Controller Example (API Service Call)

use App\Repos\OrderRepo;

class ApiOrderController extends Controller {
    public function __contruct(OrderRepo $order) {
        $this->order = $order;
    }
    
    public function create(Request $request) {
        $order = $this->order->create(
            $request->all(),
            $request->get('customer_id')
        );
        
        return response->json(compact('order'));
    }
}

Artisan

    $schedule->call(function() {
        $this->orderRepo->create([
            'delivery_method' => 'shipping'
            'total' => 9.99
        ], 123);
    })->cron('0 12 * * *');

Repo Example

namespace App\Repos;

use App\Models\Order;

class OrderRepo {
    public function __construct(Order $order) {
        $this->order = $order;
    }
    
    public function create(array $data, int $customerId) {
        $order = $this->order->create([
            'customer_id' => $customerId,
            'delivery_method' => $data['delivery_method'],
            'total' => $data['total'],
        ]);
        
        return $order;
    }
}

Testability

The repo methods above easily unit-tested.

class OrderRepositoryTest extends TestCase
{
    // using this trait will rollback out transactions so we don't actually write to the DB
    // another option is to mock the order model
    use DatabaseTransactions;
    /**
     * Test creating an order.
     *
     * @return void
     */
    public function testCreate()
    {
        // resolve an OrderRepo out of the IoC container with dependencies injected for us
        $orderRepo = resolve('App\Models\OrderRepo');
        
        $order = $orderRepo->create([
            'delivery_method' => 'pickup',
            'total' => 4.99,
        ], 123);

        $this->assertGreaterThan(0, $order->id);
    }
}

Summary

A key point of the repositories is they have no idea of what context they are being used in.
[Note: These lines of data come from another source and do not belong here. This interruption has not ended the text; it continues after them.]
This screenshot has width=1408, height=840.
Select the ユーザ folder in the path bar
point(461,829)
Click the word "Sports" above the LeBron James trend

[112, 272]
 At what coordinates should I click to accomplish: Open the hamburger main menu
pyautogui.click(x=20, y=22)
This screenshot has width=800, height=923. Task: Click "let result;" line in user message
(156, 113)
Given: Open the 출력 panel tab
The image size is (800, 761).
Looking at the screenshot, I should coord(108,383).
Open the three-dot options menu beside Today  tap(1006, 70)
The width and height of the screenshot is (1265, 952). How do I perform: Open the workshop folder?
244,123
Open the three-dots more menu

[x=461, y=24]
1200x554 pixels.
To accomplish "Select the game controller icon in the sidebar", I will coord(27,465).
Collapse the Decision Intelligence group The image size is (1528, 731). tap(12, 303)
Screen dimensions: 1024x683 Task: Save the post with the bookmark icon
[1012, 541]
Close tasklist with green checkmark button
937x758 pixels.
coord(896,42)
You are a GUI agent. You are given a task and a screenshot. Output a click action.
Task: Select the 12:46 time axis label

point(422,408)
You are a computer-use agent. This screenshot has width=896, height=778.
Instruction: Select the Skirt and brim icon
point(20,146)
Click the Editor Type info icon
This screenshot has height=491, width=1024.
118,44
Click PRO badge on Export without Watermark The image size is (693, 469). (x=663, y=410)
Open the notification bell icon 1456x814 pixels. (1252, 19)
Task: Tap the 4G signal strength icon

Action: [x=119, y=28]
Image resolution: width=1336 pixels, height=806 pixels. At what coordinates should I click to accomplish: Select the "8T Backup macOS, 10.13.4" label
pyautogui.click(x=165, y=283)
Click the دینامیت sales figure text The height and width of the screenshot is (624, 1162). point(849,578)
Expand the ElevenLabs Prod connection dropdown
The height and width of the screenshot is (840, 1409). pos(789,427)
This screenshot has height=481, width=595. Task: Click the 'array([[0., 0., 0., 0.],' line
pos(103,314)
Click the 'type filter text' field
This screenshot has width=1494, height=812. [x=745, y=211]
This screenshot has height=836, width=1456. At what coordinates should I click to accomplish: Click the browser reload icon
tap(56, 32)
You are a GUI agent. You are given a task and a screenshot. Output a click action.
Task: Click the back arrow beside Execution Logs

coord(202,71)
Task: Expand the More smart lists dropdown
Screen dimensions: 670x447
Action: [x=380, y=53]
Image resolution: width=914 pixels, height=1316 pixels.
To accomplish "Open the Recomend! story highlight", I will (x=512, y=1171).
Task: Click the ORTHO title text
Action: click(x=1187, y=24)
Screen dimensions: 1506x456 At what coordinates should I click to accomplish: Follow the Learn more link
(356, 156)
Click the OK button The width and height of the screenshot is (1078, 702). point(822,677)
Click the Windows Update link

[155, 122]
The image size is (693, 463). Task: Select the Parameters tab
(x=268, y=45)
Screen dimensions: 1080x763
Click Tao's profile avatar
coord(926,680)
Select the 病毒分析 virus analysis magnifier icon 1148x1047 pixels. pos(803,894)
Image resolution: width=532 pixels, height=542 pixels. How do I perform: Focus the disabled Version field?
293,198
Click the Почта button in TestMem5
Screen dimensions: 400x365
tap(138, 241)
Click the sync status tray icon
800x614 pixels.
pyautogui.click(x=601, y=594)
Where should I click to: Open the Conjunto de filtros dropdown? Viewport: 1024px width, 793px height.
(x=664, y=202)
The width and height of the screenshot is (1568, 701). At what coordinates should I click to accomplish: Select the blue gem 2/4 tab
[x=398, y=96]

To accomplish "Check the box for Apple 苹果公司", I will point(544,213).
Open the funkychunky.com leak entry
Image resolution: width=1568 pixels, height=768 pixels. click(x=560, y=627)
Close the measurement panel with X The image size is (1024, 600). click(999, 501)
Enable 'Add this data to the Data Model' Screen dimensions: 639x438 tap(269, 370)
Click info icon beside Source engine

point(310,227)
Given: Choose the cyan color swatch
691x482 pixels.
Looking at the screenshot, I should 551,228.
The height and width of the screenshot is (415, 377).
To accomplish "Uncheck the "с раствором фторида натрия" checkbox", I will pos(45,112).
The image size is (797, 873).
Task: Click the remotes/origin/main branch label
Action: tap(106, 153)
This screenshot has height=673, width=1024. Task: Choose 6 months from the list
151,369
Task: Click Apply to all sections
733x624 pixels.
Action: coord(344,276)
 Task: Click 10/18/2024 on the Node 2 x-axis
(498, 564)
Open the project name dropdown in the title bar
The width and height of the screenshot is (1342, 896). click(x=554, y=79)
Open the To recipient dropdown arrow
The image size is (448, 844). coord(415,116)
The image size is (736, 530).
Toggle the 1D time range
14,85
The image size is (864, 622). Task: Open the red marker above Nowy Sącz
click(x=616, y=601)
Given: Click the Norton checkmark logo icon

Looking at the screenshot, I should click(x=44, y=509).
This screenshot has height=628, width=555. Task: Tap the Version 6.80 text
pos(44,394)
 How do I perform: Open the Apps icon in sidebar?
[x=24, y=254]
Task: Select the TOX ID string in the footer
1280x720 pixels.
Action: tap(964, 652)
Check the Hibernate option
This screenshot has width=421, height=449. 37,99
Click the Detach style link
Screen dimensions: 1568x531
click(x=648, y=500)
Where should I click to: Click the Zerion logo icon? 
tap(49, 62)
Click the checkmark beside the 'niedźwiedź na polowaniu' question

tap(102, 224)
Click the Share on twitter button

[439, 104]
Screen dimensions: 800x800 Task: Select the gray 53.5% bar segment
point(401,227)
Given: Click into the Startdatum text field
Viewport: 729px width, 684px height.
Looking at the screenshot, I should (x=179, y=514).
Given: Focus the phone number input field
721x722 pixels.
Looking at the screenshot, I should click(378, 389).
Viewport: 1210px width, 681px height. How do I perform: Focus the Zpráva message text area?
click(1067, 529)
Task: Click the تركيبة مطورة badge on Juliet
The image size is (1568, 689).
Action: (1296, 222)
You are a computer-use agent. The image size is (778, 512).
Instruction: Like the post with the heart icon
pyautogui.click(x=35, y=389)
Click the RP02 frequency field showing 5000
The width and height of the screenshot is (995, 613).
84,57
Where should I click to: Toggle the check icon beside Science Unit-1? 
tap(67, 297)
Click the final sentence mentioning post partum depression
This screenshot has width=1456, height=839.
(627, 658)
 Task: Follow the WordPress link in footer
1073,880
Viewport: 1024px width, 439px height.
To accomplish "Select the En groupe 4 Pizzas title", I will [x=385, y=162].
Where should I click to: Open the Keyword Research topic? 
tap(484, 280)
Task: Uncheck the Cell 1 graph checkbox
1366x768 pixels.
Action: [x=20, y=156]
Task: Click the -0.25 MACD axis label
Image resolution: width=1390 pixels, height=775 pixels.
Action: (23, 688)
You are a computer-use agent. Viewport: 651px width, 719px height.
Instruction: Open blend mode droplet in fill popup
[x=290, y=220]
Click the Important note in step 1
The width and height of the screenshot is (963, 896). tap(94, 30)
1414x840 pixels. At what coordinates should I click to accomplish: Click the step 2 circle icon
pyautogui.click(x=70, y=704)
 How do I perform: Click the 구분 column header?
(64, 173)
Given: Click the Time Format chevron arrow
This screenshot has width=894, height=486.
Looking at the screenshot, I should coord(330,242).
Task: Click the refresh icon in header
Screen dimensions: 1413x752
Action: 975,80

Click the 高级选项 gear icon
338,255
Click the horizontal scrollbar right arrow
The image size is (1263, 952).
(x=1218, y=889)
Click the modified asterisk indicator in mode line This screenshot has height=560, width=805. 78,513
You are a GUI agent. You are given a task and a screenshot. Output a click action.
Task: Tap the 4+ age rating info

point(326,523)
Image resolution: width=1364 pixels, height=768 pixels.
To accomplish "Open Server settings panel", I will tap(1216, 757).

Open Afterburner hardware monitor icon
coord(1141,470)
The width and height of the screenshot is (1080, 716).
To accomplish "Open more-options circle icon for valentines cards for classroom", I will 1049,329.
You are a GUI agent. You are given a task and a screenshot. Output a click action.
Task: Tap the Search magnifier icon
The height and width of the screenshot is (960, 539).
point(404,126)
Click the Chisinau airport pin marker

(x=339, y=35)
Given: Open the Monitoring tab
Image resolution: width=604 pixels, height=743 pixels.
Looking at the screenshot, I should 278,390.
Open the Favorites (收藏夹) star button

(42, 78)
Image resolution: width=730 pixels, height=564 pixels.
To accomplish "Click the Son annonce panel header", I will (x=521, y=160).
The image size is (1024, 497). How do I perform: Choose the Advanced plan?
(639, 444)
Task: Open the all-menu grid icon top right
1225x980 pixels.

As they shouldn't. They are just business methods that do some work and possibly returning a value to its caller, regardless if its in a web request or command line context.

If the next version of the mobile app uses Swift, React Native, etc. it will not have access to the same session as it does now. The current version of the mobile app uses a webview and the content is generated in Laravel, in the future it might not be the same. That's why the session var is being passed into the repo method through its signature, because we are considering that the mobile app may have its own session (or not use a session) so it passes the customerId in through its API request.